WHAT IS NEEDED:
Copy the data below word for word, starting with the line that contains "Where should I click to: Click" and ending with the line that contains "Looking at the screenshot, I should [1185, 298].", both lines included.

DATA RECORDS:
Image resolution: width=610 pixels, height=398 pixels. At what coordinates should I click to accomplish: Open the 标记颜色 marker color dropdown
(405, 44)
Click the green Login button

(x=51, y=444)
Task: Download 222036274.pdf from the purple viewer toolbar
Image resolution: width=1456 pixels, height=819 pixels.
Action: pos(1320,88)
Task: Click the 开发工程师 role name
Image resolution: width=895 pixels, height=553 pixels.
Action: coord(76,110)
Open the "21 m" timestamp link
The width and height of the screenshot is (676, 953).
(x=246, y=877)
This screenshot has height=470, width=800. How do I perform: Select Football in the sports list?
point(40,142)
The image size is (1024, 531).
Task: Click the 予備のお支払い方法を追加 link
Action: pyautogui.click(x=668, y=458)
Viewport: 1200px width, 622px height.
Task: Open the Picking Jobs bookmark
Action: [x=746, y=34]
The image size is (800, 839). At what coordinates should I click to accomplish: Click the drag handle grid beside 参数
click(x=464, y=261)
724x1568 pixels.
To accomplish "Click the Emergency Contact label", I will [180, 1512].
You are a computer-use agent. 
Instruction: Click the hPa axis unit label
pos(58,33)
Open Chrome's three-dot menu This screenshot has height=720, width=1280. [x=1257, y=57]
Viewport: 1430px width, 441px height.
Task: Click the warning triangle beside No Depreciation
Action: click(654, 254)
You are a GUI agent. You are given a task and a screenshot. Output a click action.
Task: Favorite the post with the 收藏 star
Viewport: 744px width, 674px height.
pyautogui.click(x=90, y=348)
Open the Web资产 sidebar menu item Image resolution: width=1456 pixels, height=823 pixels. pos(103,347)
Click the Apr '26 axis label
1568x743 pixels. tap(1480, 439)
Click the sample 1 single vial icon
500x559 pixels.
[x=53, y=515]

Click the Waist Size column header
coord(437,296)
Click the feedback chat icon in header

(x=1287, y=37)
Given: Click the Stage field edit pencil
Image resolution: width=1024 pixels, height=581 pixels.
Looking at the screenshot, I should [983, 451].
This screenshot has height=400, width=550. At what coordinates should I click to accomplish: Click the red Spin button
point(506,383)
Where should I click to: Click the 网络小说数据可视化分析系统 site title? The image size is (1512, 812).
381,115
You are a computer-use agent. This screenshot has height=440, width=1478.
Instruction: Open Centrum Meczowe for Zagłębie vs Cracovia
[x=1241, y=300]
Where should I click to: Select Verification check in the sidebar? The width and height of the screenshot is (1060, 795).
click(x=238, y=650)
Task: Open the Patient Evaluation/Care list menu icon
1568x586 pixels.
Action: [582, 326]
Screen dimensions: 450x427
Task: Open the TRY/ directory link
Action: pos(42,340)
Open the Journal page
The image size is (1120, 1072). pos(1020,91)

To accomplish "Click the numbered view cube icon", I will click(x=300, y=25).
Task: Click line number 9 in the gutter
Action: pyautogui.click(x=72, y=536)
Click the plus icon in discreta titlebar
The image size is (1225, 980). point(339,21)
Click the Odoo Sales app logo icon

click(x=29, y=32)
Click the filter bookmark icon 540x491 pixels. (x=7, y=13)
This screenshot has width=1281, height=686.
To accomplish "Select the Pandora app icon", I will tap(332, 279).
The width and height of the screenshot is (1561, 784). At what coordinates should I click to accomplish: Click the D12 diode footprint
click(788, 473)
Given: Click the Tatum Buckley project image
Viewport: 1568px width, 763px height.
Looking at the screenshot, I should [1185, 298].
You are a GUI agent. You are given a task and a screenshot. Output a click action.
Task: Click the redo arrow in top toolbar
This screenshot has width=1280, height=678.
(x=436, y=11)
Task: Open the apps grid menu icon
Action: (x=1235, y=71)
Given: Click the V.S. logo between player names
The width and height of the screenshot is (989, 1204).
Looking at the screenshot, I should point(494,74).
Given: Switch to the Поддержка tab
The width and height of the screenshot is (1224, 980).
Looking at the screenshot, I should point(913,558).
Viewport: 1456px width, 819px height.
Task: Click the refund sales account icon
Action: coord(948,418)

RESULT OF THIS TASK:
Where should I click to: Click the 网络小说数据可视化分析系统 site title? The image size is (1512, 812).
381,115
You are a computer-use agent. This screenshot has height=440, width=1478.
Instruction: Open Centrum Meczowe for Zagłębie vs Cracovia
[x=1241, y=300]
Where should I click to: Select Verification check in the sidebar? The width and height of the screenshot is (1060, 795).
click(x=238, y=650)
Task: Open the Patient Evaluation/Care list menu icon
1568x586 pixels.
Action: [582, 326]
Screen dimensions: 450x427
Task: Open the TRY/ directory link
Action: pos(42,340)
Open the Journal page
The image size is (1120, 1072). pos(1020,91)

To accomplish "Click the numbered view cube icon", I will click(x=300, y=25).
Task: Click line number 9 in the gutter
Action: pyautogui.click(x=72, y=536)
Click the plus icon in discreta titlebar
The image size is (1225, 980). point(339,21)
Click the Odoo Sales app logo icon

click(x=29, y=32)
Click the filter bookmark icon 540x491 pixels. (x=7, y=13)
This screenshot has width=1281, height=686.
To accomplish "Select the Pandora app icon", I will tap(332, 279).
The width and height of the screenshot is (1561, 784). At what coordinates should I click to accomplish: Click the D12 diode footprint
click(788, 473)
Given: Click the Tatum Buckley project image
Viewport: 1568px width, 763px height.
Looking at the screenshot, I should [1185, 298].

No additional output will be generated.